Meet Your Second Amendment: D.C. v. Heller Decided (Updated)
It’s a momentous day. With the Supreme Court’s landmark Second Amendment decision this morning in District of Columbia v. Heller, American constitutional law has just gained a newly enforceable, individual liberty. The imposition by the U.S. government of a U.K.-style system of sweeping gun bans and prohibitions on armed self-defense is now off the table. Such laws are a violation of the U.S. Constitution.
In this post, I want to look back at the issues I discussed in my earlier CoOp post, “What to Watch for in D.C. v. Heller,” and offer some brief thoughts about how they featured in Justice Scalia‘s opinion for the Court. Before I begin, let me recommend Larry Solum’s typically thoughtful analysis of many of the interpretive techniques employed in the Heller opinion.
1. Recognition of an Individual Right to Arms: You bet. The right is recognized as squarely individual; the “militia” referred to in the preface was and is a popular militia. The Court rejects any requirement of participation in the National Guard or another organized militia.
2. What Purposes Does the Right Protect? Primarily private purposes. Although the Court acknowledges in passing that an armed populace is “better able to resist tyranny,” Maj. Op. at 25, the great weight of its discussion of the right to arms focuses on “the core lawful purpose of self-defense.” Id. at 58. See also id. at 63 (Second Amendment “elevates above all other interests the right of law-abiding, responsible citizens to use arms in defense of hearth and home.“)
3. Whither Miller? This is an extremely interesting discussion. Maj. Op. 49-53, 55-56. The Court does not reject its opaque 1939 precedent in U.S. v. Miller, but dismisses the contention that Miller limited the right to arms solely to “military purposes.” It describes Miller as “stand[ing] only for the proposition that the Second Amendment right, whatever its nature, extends only to certain types of weapons.” Id. at 50. There is a measured, but distinct rebuke of the decades of lower federal court opinions that “overread Miller,” a “virtually unreasoned case,” to toss aside claims to an enforceable Second Amendment right to arms. But the Court does some interpretive recasting of Miller, as I predicted: Miller’s “in common use” criterion becomes ” ‘in common use at the time’ for lawful purposes like self-defense.” Id. at 52. Thus machineguns can be excluded from constitutional protection, even though they were obviously “useful in warfare in 1939.” Id.

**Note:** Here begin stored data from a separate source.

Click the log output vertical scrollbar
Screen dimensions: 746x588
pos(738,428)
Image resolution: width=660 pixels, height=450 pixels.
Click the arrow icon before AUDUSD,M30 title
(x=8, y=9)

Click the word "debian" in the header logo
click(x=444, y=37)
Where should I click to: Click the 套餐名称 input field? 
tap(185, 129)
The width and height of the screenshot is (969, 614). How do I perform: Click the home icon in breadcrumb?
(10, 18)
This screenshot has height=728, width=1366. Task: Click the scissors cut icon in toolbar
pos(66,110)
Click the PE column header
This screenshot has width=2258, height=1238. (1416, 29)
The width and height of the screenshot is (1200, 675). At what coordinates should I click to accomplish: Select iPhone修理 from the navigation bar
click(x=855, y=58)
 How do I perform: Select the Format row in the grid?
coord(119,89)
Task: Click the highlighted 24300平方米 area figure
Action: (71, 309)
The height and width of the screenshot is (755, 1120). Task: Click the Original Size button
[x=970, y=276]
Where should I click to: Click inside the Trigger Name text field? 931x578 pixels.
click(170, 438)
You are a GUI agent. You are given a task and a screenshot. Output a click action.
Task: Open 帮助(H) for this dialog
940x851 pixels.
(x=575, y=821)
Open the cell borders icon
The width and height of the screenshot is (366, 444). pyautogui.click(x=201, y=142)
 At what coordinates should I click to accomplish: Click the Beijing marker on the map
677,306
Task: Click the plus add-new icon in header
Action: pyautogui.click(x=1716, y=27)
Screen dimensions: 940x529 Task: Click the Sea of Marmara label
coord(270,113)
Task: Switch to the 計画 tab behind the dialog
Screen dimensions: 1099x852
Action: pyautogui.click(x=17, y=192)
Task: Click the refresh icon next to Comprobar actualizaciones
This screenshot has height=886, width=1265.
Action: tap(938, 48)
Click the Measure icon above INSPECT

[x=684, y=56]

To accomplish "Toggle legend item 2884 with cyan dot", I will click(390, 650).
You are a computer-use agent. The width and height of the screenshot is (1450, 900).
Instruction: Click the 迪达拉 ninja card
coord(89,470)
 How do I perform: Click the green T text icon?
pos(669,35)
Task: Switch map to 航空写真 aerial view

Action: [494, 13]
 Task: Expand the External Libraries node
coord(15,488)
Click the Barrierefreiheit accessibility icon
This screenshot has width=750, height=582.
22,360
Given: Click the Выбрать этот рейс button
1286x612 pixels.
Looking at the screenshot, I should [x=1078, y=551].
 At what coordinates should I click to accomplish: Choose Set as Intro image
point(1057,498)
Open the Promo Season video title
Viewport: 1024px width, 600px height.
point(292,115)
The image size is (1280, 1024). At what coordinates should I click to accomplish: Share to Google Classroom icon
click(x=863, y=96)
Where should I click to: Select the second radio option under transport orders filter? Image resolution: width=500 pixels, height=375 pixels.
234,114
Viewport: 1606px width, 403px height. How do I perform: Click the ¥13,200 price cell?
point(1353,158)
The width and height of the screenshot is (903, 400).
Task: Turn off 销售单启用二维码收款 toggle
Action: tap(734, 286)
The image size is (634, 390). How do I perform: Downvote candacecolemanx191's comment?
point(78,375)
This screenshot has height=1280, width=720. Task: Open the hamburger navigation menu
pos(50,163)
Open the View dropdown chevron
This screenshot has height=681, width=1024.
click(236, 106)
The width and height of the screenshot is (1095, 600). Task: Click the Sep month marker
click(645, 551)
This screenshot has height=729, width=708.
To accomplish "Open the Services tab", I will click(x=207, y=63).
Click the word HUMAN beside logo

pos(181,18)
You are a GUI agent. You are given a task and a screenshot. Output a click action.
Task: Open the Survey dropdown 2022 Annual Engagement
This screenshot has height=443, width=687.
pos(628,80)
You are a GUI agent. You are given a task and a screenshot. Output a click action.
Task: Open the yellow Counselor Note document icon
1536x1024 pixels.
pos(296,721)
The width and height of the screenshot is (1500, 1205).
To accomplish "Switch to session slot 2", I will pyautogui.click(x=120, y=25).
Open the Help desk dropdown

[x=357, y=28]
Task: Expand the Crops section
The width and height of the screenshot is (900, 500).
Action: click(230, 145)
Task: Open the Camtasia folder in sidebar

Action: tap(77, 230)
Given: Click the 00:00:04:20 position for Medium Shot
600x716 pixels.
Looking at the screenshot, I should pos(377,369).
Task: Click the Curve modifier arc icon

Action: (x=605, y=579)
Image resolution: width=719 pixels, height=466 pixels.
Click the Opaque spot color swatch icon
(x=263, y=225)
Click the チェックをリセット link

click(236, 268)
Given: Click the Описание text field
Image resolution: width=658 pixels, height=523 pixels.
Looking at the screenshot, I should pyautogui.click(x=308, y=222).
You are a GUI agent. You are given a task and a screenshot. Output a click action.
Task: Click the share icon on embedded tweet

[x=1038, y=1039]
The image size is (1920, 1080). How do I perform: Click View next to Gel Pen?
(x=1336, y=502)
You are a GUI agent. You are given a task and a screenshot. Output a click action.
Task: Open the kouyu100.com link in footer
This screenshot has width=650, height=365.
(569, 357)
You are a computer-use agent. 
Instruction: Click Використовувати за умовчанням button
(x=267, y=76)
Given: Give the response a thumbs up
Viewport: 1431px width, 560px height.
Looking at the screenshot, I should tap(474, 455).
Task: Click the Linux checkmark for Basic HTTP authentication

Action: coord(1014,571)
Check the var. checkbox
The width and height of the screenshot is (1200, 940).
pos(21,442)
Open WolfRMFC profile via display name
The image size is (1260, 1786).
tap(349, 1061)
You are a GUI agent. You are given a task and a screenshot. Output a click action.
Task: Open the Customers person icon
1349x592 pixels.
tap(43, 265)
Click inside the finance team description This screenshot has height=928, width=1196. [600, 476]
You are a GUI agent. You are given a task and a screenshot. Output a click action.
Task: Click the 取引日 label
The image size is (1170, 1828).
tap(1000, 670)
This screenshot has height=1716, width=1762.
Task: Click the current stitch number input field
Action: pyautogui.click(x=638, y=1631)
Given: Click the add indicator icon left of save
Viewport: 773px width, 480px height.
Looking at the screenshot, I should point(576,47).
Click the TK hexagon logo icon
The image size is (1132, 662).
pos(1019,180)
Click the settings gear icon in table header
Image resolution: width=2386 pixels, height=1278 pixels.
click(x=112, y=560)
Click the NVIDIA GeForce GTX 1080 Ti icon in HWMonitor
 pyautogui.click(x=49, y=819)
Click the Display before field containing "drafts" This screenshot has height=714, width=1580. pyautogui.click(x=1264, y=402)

In the same vein, the Court recognizes a historical exception to the right to arms that applies to “dangerous and unusual weapons,” Id. at 55. (That conjunctive form may prove important — dangerous and unusual.) On the other hand, the Court stresses that defensive weapons that did not exist in 1791 may nevertheless be protected today. The basic category of “Arms” appears to be very broad: “[T]he Second Amendment extends, prima facie, to all instruments that constitute bearable arms, even those that were not in existence at the time of the founding.” Id. at 8. The Court approvingly cites broad founding-era definitions of “Arms” such as Timothy Cunningham’s (1771): “any thing that a man wears for his defence, or takes into his hands, or useth in wrath to cast at or strike another.”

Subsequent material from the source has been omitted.